» **WHAT THE TASK ASKS**
The copy you produce must hold every record exactly, and none of the images.

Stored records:
_ _ _ _ _ _ _

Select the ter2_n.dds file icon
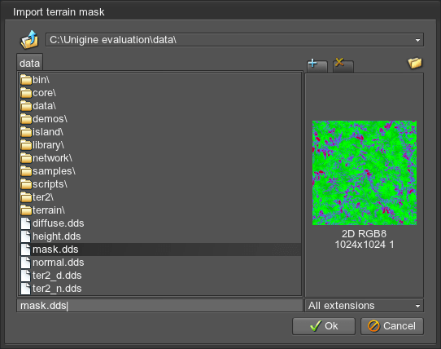441x349 pixels. coord(25,289)
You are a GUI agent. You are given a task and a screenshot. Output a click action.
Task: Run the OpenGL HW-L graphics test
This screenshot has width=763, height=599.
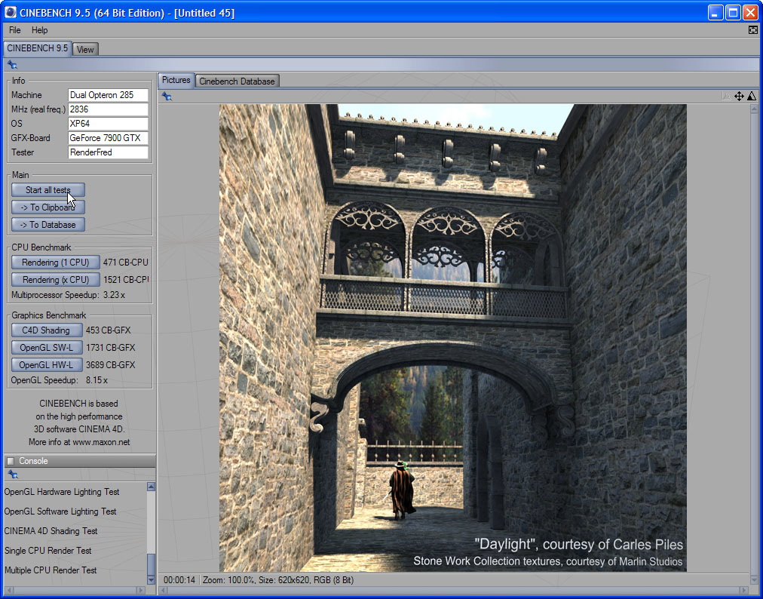point(47,365)
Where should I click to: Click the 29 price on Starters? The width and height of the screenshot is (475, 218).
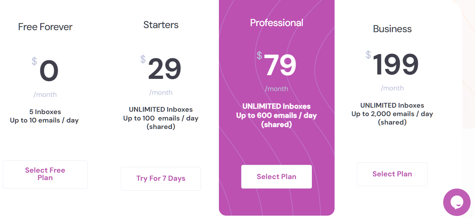click(x=164, y=69)
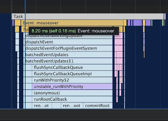Click the flushSyncCallbackQueue frame
The image size is (168, 121).
(72, 67)
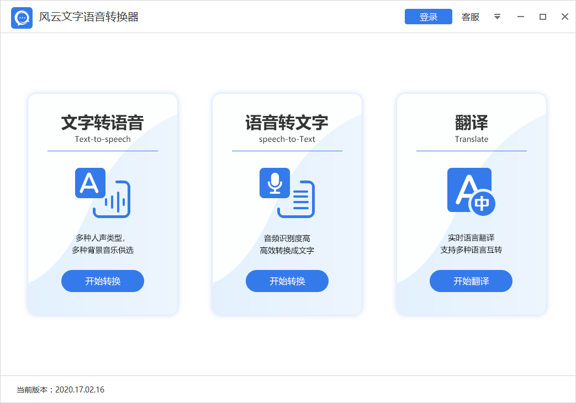Click 登录 to sign in
576x403 pixels.
pyautogui.click(x=428, y=17)
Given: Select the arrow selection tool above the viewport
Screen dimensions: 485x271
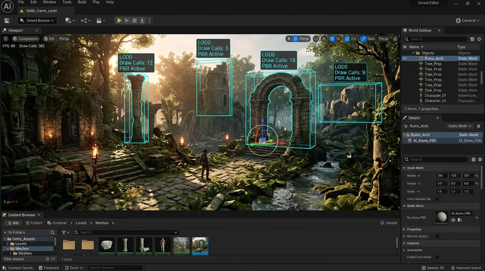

_ _ _ _ _ _ _

» **SOLUTION TO THE PROBLEM**
Select the ter2_n.dds file icon
441x349 pixels. coord(25,289)
You are a GUI agent. You are given a task and a screenshot. Output a click action.
Task: Run the OpenGL HW-L graphics test
This screenshot has width=763, height=599.
point(47,365)
Where should I click to: Click the 29 price on Starters? The width and height of the screenshot is (475, 218).
click(x=164, y=69)
Click the flushSyncCallbackQueue frame
The image size is (168, 121).
(72, 67)
Click 登录 to sign in
576x403 pixels.
pyautogui.click(x=428, y=17)
Given: Select the arrow selection tool above the viewport
Screen dimensions: 485x271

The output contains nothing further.